Tuesday, 22 July 2014

Report: The Pottery - why field archaeologists need specialists!

A selection of pottery from the Project Results Evening 3rd June 2014

Dr Paul Bidwell, our pottery specialist for this project, has looked at the sherds from the 2013 excavations. Here is a short section of his assessment report:

The date and character of the overall assemblage
Much of the [Roman] pottery [from 2013] was from contexts containing medieval and post-medieval pottery. ... most is datable to the 2nd and 3rd centuries and represents a similar range of sources.
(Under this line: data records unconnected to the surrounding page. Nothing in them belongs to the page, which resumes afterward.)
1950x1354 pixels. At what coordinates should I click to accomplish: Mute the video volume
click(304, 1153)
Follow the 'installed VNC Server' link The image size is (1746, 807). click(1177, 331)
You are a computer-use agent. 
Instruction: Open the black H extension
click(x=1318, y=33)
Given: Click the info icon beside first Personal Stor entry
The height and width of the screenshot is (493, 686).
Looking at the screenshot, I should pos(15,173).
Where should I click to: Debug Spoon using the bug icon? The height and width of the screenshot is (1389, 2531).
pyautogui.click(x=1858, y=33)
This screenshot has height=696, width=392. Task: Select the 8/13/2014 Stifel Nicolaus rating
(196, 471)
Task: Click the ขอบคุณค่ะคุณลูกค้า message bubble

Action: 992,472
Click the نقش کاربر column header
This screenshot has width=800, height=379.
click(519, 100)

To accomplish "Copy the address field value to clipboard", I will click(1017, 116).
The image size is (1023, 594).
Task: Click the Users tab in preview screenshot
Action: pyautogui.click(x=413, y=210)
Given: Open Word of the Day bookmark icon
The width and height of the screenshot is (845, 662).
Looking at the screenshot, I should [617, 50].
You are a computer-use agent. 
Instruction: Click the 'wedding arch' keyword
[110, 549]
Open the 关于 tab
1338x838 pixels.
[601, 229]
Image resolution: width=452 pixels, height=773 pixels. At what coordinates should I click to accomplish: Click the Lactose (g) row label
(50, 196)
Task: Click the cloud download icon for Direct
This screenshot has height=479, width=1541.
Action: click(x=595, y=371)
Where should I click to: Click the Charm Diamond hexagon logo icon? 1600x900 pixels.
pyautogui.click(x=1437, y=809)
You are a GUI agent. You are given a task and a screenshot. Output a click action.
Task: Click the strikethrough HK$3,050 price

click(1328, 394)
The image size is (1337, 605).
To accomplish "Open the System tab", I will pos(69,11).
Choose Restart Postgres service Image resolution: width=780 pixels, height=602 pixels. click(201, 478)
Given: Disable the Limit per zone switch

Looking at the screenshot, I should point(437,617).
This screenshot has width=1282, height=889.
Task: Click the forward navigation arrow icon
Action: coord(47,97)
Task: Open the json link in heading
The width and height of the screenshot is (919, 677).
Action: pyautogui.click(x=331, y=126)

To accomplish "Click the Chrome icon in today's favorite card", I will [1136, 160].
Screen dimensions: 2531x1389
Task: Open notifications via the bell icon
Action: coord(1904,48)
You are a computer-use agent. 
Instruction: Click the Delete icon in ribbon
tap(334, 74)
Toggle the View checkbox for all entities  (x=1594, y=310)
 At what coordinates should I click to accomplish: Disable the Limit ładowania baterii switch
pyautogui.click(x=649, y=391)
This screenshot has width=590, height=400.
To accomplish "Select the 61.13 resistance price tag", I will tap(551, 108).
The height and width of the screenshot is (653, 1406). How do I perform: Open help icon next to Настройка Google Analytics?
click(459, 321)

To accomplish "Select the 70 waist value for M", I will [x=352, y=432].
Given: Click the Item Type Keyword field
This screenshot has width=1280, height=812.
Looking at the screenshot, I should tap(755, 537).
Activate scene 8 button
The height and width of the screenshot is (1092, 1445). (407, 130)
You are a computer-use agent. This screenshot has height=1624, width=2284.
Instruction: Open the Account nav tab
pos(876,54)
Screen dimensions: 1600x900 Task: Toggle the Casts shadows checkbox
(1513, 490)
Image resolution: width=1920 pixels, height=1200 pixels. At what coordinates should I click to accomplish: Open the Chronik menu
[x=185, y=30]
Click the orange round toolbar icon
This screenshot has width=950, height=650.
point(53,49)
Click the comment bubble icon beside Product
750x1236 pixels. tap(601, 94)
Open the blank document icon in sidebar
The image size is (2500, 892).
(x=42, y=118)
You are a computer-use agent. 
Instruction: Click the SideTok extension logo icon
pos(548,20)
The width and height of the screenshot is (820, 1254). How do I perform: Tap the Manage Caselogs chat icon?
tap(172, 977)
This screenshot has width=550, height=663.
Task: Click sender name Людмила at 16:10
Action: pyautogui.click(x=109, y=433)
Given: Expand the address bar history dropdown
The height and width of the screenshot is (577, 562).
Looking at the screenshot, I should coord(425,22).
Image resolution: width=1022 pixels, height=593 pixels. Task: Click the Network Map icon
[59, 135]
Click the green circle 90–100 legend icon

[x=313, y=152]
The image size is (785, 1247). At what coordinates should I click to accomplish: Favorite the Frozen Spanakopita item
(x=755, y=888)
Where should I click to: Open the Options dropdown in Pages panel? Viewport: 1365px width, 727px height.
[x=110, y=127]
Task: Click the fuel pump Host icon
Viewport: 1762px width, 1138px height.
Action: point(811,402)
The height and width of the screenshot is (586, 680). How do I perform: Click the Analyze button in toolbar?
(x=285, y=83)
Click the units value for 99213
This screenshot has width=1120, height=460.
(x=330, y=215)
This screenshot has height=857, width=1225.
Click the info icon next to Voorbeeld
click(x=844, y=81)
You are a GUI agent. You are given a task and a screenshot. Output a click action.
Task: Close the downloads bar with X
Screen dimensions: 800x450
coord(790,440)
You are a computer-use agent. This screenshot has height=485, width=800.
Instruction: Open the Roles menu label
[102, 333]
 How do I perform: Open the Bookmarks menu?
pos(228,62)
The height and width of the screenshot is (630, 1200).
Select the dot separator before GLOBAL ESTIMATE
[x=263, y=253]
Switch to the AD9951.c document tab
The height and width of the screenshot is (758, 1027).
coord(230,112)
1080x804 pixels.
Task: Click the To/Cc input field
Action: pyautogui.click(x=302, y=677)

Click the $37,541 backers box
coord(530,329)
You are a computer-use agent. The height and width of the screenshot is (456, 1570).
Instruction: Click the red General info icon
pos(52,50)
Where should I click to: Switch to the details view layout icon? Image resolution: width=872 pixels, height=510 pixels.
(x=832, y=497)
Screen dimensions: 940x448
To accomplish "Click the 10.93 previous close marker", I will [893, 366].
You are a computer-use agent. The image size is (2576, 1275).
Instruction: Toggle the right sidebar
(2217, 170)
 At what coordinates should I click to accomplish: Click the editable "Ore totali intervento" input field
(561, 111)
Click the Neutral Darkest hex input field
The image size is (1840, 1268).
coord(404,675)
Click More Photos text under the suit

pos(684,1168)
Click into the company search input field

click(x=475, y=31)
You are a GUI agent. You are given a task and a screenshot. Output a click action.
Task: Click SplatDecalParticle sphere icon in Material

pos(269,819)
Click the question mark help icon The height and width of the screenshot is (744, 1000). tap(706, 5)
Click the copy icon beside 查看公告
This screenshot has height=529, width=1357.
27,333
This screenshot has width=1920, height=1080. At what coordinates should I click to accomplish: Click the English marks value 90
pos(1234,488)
All the amphora sherds were from Dressel 20s, from southern Spain; there were many fragments of Mancetter-Hartshill mortaria and a few sherds from mortaria made in the North-West; fine wares consisted of samian ware (often in poor condition) and a single sherd of a Moselle beaker of 3rd-century date. The other coarse pottery was mainly BB1 and grey wares, the latter local, or at least north-western products; there were some oxidised-ware sherds, which generally represented flagons or storage jars.

Some diggers may remember that during the excavation, we found some sherds of mortaria, and thought it was fourth century Crambeck Ware. It now seems that this pottery was in fact from Mancetter Hartshill in the Midlands, and dates between the second and third century! 

Mancetter Hartshill mortarium

The reason we thought it was Crambeck Ware is that some of the sherds had red paint in typical Crambeck patterns, plus the fabrics were pale in colour. However, the hints that it was something else were there, in particular the fabric, which is a little different, but was put down to post depositional action of the soil. Not so! 

It turns out that one of the current theories about Crambeck Ware is that potters from Mancetter Hartshill industry actually moved up to Yorkshire, taking their red painting habits with them. This is a pretty typical example of why archaeologists out in the field also need experts in the various categories of finds - we can't be experts in everything.

The majority of the Ravenglass pottery so far is third century, though there is a scattering of fourth century sherds. Paul Bidwell noted that there is amphora from Spain, Samian from France/Germany and pottery from Germany. So Ravenglass is showing it has connections abroad, and within Britain, which is exactly the sort of thing we should be expecting from a Roman site.